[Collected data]

....................

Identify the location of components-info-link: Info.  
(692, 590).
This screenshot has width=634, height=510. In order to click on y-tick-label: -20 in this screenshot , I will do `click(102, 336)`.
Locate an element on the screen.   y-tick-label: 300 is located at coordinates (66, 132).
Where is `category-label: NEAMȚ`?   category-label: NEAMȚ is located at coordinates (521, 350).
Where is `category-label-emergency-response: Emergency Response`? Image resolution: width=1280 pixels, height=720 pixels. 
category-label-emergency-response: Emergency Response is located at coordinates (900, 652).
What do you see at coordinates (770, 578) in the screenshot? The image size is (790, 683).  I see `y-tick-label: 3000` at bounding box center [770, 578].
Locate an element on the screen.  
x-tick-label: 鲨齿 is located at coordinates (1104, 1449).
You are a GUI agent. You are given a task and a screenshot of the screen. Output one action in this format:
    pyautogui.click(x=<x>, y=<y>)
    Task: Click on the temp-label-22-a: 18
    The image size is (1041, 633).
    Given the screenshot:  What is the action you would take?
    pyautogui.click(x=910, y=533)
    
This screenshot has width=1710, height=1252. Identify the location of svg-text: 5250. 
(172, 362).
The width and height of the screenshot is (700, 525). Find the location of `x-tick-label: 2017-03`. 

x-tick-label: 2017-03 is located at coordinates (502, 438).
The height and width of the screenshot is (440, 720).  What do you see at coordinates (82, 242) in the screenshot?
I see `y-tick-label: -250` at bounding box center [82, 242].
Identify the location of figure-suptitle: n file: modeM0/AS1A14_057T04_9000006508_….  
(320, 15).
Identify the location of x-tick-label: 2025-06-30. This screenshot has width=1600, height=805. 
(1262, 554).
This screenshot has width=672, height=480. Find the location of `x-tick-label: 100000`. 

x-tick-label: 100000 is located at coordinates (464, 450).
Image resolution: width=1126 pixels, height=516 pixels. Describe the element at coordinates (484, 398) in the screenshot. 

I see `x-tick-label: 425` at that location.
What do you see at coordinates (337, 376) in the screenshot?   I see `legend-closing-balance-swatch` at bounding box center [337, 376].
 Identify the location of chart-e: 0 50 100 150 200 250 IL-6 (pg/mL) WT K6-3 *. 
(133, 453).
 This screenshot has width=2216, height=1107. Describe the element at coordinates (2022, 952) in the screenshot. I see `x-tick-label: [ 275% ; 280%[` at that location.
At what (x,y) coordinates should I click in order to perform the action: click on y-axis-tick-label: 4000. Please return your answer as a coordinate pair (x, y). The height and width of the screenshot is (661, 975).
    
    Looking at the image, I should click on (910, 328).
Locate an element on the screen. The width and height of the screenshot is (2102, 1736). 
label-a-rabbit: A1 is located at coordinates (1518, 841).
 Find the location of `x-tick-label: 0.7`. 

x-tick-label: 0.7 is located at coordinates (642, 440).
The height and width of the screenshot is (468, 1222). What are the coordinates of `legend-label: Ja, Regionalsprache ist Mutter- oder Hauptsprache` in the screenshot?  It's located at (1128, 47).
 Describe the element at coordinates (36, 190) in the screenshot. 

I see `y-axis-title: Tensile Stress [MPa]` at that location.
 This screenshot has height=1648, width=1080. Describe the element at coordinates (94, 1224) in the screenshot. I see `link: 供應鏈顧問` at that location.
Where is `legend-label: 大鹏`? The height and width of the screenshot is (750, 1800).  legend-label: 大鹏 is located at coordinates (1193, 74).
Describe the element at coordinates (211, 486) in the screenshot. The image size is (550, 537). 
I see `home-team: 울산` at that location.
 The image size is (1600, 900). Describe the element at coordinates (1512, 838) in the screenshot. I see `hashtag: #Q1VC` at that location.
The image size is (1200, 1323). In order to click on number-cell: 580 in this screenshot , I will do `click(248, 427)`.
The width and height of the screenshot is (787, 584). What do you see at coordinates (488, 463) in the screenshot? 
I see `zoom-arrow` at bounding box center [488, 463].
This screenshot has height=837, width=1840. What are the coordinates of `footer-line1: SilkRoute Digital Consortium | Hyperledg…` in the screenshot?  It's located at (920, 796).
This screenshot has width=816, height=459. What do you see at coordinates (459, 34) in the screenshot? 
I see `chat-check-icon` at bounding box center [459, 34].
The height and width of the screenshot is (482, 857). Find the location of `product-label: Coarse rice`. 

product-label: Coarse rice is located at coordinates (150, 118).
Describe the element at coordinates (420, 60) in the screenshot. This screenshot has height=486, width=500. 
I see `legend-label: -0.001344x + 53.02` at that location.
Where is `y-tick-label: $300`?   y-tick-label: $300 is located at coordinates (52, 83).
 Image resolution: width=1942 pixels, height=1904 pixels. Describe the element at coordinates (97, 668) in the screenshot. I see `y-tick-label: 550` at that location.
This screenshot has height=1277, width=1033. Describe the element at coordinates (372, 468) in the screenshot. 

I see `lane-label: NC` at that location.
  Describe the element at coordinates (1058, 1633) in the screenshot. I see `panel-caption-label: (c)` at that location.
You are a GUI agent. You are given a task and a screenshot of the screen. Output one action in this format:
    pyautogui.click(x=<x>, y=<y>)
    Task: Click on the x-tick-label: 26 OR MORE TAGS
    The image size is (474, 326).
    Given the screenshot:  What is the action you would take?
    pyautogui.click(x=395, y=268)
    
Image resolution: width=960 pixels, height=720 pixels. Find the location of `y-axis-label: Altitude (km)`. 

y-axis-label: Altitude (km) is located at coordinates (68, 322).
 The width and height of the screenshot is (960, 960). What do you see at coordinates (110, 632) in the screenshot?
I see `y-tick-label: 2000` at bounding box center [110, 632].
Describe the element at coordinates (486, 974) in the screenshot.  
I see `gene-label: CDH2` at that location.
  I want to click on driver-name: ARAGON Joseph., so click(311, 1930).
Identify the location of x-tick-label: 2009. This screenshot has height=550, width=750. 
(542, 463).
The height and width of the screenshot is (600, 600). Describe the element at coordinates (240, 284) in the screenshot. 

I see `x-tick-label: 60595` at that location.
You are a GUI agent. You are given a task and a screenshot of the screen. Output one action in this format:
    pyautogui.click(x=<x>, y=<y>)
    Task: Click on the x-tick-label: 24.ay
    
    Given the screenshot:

....................

What needs to be done -
Can you swap "Identify the location of" for "Find the position of" everywhere in the listing above and give back the whole listing with nothing else changed?

Written solution -
Find the position of components-info-link: Info.  
(692, 590).
This screenshot has width=634, height=510. In order to click on y-tick-label: -20 in this screenshot , I will do `click(102, 336)`.
Locate an element on the screen.   y-tick-label: 300 is located at coordinates (66, 132).
Where is `category-label: NEAMȚ`?   category-label: NEAMȚ is located at coordinates (521, 350).
Where is `category-label-emergency-response: Emergency Response`? Image resolution: width=1280 pixels, height=720 pixels. 
category-label-emergency-response: Emergency Response is located at coordinates (900, 652).
What do you see at coordinates (770, 578) in the screenshot? The image size is (790, 683).  I see `y-tick-label: 3000` at bounding box center [770, 578].
Locate an element on the screen.  
x-tick-label: 鲨齿 is located at coordinates (1104, 1449).
You are a GUI agent. You are given a task and a screenshot of the screen. Output one action in this format:
    pyautogui.click(x=<x>, y=<y>)
    Task: Click on the temp-label-22-a: 18
    The image size is (1041, 633).
    Given the screenshot:  What is the action you would take?
    pyautogui.click(x=910, y=533)
    
This screenshot has width=1710, height=1252. Find the position of svg-text: 5250. 
(172, 362).
The width and height of the screenshot is (700, 525). Find the location of `x-tick-label: 2017-03`. 

x-tick-label: 2017-03 is located at coordinates (502, 438).
The height and width of the screenshot is (440, 720).  What do you see at coordinates (82, 242) in the screenshot?
I see `y-tick-label: -250` at bounding box center [82, 242].
Find the position of figure-suptitle: n file: modeM0/AS1A14_057T04_9000006508_….  
(320, 15).
Find the position of x-tick-label: 2025-06-30. This screenshot has width=1600, height=805. 
(1262, 554).
This screenshot has width=672, height=480. Find the location of `x-tick-label: 100000`. 

x-tick-label: 100000 is located at coordinates (464, 450).
Image resolution: width=1126 pixels, height=516 pixels. Describe the element at coordinates (484, 398) in the screenshot. 

I see `x-tick-label: 425` at that location.
What do you see at coordinates (337, 376) in the screenshot?   I see `legend-closing-balance-swatch` at bounding box center [337, 376].
 Find the position of chart-e: 0 50 100 150 200 250 IL-6 (pg/mL) WT K6-3 *. 
(133, 453).
 This screenshot has width=2216, height=1107. Describe the element at coordinates (2022, 952) in the screenshot. I see `x-tick-label: [ 275% ; 280%[` at that location.
At what (x,y) coordinates should I click in order to perform the action: click on y-axis-tick-label: 4000. Please return your answer as a coordinate pair (x, y). The height and width of the screenshot is (661, 975).
    
    Looking at the image, I should click on (910, 328).
Locate an element on the screen. The width and height of the screenshot is (2102, 1736). 
label-a-rabbit: A1 is located at coordinates (1518, 841).
 Find the location of `x-tick-label: 0.7`. 

x-tick-label: 0.7 is located at coordinates (642, 440).
The height and width of the screenshot is (468, 1222). What are the coordinates of `legend-label: Ja, Regionalsprache ist Mutter- oder Hauptsprache` in the screenshot?  It's located at (1128, 47).
 Describe the element at coordinates (36, 190) in the screenshot. 

I see `y-axis-title: Tensile Stress [MPa]` at that location.
 This screenshot has height=1648, width=1080. Describe the element at coordinates (94, 1224) in the screenshot. I see `link: 供應鏈顧問` at that location.
Where is `legend-label: 大鹏`? The height and width of the screenshot is (750, 1800).  legend-label: 大鹏 is located at coordinates (1193, 74).
Describe the element at coordinates (211, 486) in the screenshot. The image size is (550, 537). 
I see `home-team: 울산` at that location.
 The image size is (1600, 900). Describe the element at coordinates (1512, 838) in the screenshot. I see `hashtag: #Q1VC` at that location.
The image size is (1200, 1323). In order to click on number-cell: 580 in this screenshot , I will do `click(248, 427)`.
The width and height of the screenshot is (787, 584). What do you see at coordinates (488, 463) in the screenshot? 
I see `zoom-arrow` at bounding box center [488, 463].
This screenshot has height=837, width=1840. What are the coordinates of `footer-line1: SilkRoute Digital Consortium | Hyperledg…` in the screenshot?  It's located at (920, 796).
This screenshot has width=816, height=459. What do you see at coordinates (459, 34) in the screenshot? 
I see `chat-check-icon` at bounding box center [459, 34].
The height and width of the screenshot is (482, 857). Find the location of `product-label: Coarse rice`. 

product-label: Coarse rice is located at coordinates (150, 118).
Describe the element at coordinates (420, 60) in the screenshot. This screenshot has height=486, width=500. 
I see `legend-label: -0.001344x + 53.02` at that location.
Where is `y-tick-label: $300`?   y-tick-label: $300 is located at coordinates (52, 83).
 Image resolution: width=1942 pixels, height=1904 pixels. Describe the element at coordinates (97, 668) in the screenshot. I see `y-tick-label: 550` at that location.
This screenshot has height=1277, width=1033. Describe the element at coordinates (372, 468) in the screenshot. 

I see `lane-label: NC` at that location.
  Describe the element at coordinates (1058, 1633) in the screenshot. I see `panel-caption-label: (c)` at that location.
You are a GUI agent. You are given a task and a screenshot of the screen. Output one action in this format:
    pyautogui.click(x=<x>, y=<y>)
    Task: Click on the x-tick-label: 26 OR MORE TAGS
    The image size is (474, 326).
    Given the screenshot:  What is the action you would take?
    pyautogui.click(x=395, y=268)
    
Image resolution: width=960 pixels, height=720 pixels. Find the location of `y-axis-label: Altitude (km)`. 

y-axis-label: Altitude (km) is located at coordinates (68, 322).
 The width and height of the screenshot is (960, 960). What do you see at coordinates (110, 632) in the screenshot?
I see `y-tick-label: 2000` at bounding box center [110, 632].
Describe the element at coordinates (486, 974) in the screenshot.  
I see `gene-label: CDH2` at that location.
  I want to click on driver-name: ARAGON Joseph., so click(311, 1930).
Find the position of x-tick-label: 2009. This screenshot has height=550, width=750. 
(542, 463).
The height and width of the screenshot is (600, 600). Describe the element at coordinates (240, 284) in the screenshot. 

I see `x-tick-label: 60595` at that location.
You are a GUI agent. You are given a task and a screenshot of the screen. Output one action in this format:
    pyautogui.click(x=<x>, y=<y>)
    Task: Click on the x-tick-label: 24.ay
    
    Given the screenshot:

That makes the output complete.